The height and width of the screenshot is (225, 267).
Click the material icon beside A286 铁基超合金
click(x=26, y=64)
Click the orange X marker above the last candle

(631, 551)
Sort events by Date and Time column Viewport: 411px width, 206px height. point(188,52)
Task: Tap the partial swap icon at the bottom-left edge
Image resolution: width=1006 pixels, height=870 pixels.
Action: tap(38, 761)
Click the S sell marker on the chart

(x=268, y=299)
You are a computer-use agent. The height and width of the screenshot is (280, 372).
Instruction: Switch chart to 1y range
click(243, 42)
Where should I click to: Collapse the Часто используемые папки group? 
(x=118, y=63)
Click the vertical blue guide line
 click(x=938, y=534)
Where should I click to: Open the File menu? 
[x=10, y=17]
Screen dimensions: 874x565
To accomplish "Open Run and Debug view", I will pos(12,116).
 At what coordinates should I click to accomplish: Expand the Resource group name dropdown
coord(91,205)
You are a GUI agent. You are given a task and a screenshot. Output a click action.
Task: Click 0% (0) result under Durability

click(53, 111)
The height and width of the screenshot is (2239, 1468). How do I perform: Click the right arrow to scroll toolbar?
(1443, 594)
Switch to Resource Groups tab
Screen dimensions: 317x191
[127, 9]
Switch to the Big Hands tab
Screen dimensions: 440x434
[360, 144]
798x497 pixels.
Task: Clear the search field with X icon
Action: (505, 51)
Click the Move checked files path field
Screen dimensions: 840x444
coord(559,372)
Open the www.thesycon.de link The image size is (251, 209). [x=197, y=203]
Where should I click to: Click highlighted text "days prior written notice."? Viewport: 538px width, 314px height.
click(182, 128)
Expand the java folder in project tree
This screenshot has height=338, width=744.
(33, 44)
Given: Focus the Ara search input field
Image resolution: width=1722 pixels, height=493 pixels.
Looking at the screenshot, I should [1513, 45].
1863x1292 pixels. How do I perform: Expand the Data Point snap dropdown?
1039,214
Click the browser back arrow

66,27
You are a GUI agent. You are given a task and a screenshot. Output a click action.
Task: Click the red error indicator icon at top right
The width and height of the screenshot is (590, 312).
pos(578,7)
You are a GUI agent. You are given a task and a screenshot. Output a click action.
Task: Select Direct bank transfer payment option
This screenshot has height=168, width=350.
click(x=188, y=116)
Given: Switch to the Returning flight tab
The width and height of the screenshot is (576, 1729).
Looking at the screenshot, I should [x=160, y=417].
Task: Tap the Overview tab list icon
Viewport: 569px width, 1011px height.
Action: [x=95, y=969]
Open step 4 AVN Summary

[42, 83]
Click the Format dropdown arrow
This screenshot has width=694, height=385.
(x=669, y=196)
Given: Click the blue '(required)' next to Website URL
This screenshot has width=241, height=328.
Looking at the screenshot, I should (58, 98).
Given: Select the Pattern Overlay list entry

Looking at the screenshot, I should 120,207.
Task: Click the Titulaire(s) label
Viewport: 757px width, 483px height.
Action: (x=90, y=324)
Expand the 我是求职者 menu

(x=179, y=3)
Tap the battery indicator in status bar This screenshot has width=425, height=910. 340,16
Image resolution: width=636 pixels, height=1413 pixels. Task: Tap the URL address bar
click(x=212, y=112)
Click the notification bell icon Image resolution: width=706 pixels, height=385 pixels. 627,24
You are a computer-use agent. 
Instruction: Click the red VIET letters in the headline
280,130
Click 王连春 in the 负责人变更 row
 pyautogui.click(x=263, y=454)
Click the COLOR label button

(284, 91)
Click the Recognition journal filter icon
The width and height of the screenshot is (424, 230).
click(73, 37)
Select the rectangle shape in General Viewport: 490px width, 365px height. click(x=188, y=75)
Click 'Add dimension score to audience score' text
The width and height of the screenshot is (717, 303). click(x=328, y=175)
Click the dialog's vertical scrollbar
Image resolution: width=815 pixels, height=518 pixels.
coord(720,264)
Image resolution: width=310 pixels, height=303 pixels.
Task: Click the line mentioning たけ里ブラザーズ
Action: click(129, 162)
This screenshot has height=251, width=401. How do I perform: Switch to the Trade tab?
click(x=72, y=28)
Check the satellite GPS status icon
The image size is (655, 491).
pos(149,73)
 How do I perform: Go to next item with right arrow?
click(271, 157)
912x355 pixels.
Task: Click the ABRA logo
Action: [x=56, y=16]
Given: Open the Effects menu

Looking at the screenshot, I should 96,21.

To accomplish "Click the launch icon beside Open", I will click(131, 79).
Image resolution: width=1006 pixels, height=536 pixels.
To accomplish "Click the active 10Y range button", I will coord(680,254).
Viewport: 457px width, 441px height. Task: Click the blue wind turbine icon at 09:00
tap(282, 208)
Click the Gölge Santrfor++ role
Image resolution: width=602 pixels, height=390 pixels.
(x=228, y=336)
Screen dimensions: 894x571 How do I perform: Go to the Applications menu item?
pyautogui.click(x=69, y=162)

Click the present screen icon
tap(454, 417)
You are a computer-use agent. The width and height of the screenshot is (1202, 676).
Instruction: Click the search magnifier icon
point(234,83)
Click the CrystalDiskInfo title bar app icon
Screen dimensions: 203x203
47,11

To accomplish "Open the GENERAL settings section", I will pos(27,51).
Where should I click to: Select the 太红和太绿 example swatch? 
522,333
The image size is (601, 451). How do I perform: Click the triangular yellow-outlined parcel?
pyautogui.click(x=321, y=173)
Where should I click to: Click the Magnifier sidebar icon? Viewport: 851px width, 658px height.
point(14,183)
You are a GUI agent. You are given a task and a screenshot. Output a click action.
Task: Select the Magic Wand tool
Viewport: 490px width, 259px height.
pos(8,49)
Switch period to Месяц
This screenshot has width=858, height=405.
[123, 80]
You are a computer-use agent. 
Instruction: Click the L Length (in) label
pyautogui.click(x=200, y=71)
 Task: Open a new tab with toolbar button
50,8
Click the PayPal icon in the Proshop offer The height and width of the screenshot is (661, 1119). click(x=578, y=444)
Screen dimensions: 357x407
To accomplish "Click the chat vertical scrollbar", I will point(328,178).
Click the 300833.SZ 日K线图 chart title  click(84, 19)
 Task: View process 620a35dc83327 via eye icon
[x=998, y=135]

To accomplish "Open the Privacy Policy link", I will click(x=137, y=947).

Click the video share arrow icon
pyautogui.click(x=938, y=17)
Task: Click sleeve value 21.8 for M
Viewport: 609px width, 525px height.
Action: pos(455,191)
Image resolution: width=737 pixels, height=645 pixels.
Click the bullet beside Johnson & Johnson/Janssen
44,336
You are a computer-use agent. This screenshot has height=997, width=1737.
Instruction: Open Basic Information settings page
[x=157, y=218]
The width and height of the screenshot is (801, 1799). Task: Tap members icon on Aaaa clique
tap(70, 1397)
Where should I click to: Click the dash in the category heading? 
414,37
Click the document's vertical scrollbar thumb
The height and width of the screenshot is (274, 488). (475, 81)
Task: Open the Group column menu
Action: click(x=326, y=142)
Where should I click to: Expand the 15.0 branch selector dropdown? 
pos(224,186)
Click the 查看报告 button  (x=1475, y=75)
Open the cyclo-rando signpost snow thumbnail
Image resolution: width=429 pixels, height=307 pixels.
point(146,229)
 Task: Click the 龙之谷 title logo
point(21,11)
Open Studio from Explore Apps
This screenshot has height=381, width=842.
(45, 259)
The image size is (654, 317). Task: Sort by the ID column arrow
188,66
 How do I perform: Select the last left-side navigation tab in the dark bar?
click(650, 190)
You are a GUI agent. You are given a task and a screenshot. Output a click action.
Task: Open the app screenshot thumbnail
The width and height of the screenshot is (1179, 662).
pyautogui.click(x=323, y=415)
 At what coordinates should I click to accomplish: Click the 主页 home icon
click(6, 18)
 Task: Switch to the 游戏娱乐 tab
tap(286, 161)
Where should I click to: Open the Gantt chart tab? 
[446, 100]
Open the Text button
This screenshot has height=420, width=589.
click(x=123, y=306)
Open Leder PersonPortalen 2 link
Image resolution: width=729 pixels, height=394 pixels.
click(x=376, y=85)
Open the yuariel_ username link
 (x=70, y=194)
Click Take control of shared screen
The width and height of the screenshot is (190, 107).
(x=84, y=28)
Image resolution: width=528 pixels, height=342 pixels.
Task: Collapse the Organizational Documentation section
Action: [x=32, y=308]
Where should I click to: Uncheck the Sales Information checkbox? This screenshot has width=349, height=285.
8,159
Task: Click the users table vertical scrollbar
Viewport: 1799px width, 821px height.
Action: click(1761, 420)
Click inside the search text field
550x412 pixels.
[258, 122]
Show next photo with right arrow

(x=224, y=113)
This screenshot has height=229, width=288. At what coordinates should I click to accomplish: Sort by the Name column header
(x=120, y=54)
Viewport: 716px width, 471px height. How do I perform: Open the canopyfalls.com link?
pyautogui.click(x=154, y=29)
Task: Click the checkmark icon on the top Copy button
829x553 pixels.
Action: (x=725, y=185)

◆ Activity: Using the entries above, extract exactly the span from the line with "Instruction: Click the search magnifier icon" to the line with "Task: Select the Magic Wand tool", both lines included; leave out everything else.

◆ Your response:
Instruction: Click the search magnifier icon
point(234,83)
Click the CrystalDiskInfo title bar app icon
Screen dimensions: 203x203
47,11

To accomplish "Open the GENERAL settings section", I will pos(27,51).
Where should I click to: Select the 太红和太绿 example swatch? 
522,333
The image size is (601, 451). How do I perform: Click the triangular yellow-outlined parcel?
pyautogui.click(x=321, y=173)
Where should I click to: Click the Magnifier sidebar icon? Viewport: 851px width, 658px height.
point(14,183)
You are a GUI agent. You are given a task and a screenshot. Output a click action.
Task: Select the Magic Wand tool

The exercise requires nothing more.